### WORK TASK
In the records that follow, the lines from the one containing "This screenshot has height=355, width=668." to the one containing "Screen dimensions: 349x497", inclusive, are to be given again exactly.

--- DATA SUPPLIED Enclosed Below ---

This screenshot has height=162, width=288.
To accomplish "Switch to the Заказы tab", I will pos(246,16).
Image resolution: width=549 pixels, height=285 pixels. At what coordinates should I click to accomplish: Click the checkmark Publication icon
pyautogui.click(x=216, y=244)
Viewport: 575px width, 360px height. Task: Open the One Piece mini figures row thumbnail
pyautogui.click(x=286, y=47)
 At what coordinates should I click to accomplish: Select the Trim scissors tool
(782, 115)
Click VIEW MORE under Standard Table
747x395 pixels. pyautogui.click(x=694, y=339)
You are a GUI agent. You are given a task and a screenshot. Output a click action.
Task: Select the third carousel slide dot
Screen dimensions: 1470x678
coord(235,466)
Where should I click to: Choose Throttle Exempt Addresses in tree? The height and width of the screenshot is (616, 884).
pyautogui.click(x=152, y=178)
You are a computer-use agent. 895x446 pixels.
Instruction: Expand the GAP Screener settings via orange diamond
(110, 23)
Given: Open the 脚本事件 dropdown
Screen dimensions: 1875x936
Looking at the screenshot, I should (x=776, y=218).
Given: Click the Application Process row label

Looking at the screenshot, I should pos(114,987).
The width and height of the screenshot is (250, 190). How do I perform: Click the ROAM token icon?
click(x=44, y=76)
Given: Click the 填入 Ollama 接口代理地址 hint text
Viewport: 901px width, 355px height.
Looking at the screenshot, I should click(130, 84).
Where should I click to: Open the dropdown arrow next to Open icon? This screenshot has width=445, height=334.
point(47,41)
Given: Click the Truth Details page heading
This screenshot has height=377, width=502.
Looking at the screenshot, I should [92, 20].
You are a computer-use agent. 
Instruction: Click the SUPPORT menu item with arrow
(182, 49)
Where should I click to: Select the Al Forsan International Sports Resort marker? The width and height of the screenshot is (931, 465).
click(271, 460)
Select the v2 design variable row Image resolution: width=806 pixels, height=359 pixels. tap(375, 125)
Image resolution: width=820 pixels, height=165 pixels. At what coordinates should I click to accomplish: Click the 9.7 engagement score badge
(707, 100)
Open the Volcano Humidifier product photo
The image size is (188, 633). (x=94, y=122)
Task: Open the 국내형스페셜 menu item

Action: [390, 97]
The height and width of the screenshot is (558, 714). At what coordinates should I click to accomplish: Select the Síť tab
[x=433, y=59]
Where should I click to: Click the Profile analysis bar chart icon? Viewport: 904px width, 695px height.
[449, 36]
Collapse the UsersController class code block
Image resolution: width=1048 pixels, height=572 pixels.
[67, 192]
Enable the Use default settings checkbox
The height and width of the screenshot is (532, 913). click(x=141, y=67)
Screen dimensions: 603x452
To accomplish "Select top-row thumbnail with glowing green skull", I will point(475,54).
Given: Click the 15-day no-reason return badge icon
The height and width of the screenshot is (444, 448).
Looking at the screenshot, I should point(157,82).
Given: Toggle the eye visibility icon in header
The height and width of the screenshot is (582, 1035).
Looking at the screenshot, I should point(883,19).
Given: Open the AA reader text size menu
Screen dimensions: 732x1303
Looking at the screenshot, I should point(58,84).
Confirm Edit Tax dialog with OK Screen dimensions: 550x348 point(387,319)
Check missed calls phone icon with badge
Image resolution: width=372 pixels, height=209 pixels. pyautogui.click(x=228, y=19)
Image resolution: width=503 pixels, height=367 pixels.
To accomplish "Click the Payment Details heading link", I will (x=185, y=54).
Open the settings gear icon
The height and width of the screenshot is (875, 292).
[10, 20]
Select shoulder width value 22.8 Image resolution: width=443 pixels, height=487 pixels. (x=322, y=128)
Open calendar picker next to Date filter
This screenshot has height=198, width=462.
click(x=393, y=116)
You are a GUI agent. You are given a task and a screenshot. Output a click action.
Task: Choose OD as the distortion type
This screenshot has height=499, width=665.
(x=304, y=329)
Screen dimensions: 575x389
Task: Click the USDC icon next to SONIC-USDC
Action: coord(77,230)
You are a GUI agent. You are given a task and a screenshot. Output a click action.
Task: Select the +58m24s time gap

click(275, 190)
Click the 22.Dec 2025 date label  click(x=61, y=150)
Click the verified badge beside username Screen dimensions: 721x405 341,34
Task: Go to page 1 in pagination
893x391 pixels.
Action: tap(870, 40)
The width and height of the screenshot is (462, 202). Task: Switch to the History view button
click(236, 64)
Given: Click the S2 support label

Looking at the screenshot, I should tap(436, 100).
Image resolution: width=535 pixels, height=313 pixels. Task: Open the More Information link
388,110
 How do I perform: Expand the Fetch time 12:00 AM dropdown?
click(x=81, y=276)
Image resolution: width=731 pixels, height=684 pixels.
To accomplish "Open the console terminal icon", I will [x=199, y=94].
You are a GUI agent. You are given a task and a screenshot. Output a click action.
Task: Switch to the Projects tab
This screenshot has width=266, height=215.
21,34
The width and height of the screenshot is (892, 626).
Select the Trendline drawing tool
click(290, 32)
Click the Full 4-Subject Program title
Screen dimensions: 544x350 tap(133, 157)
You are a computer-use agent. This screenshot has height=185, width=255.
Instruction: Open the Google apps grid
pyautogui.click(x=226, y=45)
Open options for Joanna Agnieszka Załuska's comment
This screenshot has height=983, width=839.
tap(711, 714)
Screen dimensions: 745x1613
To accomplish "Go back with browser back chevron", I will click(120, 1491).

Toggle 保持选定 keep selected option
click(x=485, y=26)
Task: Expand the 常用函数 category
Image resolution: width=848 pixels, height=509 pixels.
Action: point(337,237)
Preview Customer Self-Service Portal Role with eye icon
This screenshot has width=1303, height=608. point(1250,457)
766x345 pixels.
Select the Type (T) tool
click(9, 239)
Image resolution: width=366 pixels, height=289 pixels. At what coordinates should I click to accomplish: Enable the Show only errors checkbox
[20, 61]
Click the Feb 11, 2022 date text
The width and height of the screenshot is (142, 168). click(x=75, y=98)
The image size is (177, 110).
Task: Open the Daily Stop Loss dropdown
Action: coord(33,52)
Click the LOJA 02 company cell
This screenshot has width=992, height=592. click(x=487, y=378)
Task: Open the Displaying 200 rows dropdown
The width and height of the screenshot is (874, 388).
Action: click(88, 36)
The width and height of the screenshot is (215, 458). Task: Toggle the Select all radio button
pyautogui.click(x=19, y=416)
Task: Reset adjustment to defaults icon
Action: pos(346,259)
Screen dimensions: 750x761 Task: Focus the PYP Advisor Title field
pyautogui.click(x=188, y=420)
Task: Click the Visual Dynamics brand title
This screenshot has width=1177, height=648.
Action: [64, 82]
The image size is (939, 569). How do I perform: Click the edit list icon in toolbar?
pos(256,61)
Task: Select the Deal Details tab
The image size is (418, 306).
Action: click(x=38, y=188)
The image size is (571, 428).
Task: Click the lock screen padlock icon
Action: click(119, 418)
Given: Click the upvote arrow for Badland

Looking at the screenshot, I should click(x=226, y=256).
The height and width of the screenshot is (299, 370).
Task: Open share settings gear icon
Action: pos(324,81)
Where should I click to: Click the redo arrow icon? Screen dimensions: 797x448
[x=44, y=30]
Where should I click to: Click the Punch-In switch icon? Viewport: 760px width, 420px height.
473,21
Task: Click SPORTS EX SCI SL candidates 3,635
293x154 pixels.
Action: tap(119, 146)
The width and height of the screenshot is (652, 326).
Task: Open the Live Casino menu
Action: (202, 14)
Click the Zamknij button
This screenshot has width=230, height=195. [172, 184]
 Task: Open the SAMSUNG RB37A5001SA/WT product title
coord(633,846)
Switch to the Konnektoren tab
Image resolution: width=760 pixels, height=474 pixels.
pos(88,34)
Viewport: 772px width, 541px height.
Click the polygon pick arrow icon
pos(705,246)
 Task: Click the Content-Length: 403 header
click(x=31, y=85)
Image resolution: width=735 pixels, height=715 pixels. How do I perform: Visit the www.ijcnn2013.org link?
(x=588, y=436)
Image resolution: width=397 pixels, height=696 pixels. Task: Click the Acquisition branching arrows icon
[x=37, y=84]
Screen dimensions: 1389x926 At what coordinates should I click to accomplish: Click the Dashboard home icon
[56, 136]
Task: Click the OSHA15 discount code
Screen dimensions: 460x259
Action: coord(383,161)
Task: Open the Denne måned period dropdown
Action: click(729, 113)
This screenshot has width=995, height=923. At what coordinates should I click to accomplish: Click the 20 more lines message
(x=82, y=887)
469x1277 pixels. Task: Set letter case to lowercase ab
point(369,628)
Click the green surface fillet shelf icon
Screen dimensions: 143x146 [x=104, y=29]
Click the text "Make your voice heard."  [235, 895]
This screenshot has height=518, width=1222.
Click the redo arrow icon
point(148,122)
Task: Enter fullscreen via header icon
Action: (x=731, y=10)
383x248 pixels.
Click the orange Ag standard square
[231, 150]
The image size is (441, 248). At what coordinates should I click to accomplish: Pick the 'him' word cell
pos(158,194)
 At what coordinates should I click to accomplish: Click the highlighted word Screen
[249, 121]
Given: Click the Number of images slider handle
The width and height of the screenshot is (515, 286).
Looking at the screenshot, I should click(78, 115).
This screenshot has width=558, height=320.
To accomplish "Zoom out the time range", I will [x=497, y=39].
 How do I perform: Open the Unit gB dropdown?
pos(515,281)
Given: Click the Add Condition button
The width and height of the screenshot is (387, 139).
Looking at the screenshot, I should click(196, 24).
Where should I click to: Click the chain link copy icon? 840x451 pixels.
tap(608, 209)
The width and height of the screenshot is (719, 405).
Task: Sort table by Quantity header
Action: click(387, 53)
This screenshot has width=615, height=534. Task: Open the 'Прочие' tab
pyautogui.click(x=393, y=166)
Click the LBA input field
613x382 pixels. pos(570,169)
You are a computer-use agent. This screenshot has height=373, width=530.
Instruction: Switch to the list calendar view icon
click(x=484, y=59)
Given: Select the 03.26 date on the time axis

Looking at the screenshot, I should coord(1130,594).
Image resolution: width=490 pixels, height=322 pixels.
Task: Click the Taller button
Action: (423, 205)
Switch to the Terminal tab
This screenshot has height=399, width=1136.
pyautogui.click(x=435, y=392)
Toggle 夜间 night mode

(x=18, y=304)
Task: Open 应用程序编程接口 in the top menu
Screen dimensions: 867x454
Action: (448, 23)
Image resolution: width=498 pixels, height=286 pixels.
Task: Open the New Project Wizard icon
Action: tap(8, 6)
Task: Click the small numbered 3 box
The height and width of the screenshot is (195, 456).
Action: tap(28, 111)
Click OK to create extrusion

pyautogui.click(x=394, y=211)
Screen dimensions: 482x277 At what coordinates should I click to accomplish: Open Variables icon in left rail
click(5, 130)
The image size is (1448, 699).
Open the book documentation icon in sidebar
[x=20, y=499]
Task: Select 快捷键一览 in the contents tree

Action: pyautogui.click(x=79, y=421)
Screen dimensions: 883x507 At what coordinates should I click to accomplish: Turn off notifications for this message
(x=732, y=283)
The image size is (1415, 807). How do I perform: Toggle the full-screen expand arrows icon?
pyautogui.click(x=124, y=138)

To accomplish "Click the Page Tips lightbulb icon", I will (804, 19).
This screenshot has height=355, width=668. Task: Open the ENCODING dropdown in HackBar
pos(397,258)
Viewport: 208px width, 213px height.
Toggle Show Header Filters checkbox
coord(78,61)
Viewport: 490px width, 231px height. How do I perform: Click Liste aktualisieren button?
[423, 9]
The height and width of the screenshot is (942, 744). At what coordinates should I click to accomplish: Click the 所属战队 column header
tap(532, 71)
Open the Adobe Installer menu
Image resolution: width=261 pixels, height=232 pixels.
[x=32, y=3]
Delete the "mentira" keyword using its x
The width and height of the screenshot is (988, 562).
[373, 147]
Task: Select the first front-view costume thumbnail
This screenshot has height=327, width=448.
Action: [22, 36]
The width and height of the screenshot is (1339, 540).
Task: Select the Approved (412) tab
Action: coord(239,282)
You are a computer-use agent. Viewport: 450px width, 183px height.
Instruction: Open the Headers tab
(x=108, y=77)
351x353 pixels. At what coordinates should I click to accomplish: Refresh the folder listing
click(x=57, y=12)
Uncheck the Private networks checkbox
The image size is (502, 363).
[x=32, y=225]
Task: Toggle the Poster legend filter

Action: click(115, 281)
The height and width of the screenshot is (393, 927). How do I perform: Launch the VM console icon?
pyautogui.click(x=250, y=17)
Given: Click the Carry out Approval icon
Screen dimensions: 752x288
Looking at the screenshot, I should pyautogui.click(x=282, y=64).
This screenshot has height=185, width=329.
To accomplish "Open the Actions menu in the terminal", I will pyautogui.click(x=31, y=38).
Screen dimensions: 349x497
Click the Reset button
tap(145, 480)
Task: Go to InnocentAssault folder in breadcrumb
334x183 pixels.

--- End of Enclosed DATA SUPPLIED ---

### OUTPUT OF THE EXERCISE
This screenshot has height=355, width=668. Task: Open the ENCODING dropdown in HackBar
pos(397,258)
Viewport: 208px width, 213px height.
Toggle Show Header Filters checkbox
coord(78,61)
Viewport: 490px width, 231px height. How do I perform: Click Liste aktualisieren button?
[423, 9]
The height and width of the screenshot is (942, 744). At what coordinates should I click to accomplish: Click the 所属战队 column header
tap(532, 71)
Open the Adobe Installer menu
Image resolution: width=261 pixels, height=232 pixels.
[x=32, y=3]
Delete the "mentira" keyword using its x
The width and height of the screenshot is (988, 562).
[373, 147]
Task: Select the first front-view costume thumbnail
This screenshot has height=327, width=448.
Action: [22, 36]
The width and height of the screenshot is (1339, 540).
Task: Select the Approved (412) tab
Action: coord(239,282)
You are a computer-use agent. Viewport: 450px width, 183px height.
Instruction: Open the Headers tab
(x=108, y=77)
351x353 pixels. At what coordinates should I click to accomplish: Refresh the folder listing
click(x=57, y=12)
Uncheck the Private networks checkbox
The image size is (502, 363).
[x=32, y=225]
Task: Toggle the Poster legend filter

Action: click(115, 281)
The height and width of the screenshot is (393, 927). How do I perform: Launch the VM console icon?
pyautogui.click(x=250, y=17)
Given: Click the Carry out Approval icon
Screen dimensions: 752x288
Looking at the screenshot, I should pyautogui.click(x=282, y=64).
This screenshot has height=185, width=329.
To accomplish "Open the Actions menu in the terminal", I will pyautogui.click(x=31, y=38).
Screen dimensions: 349x497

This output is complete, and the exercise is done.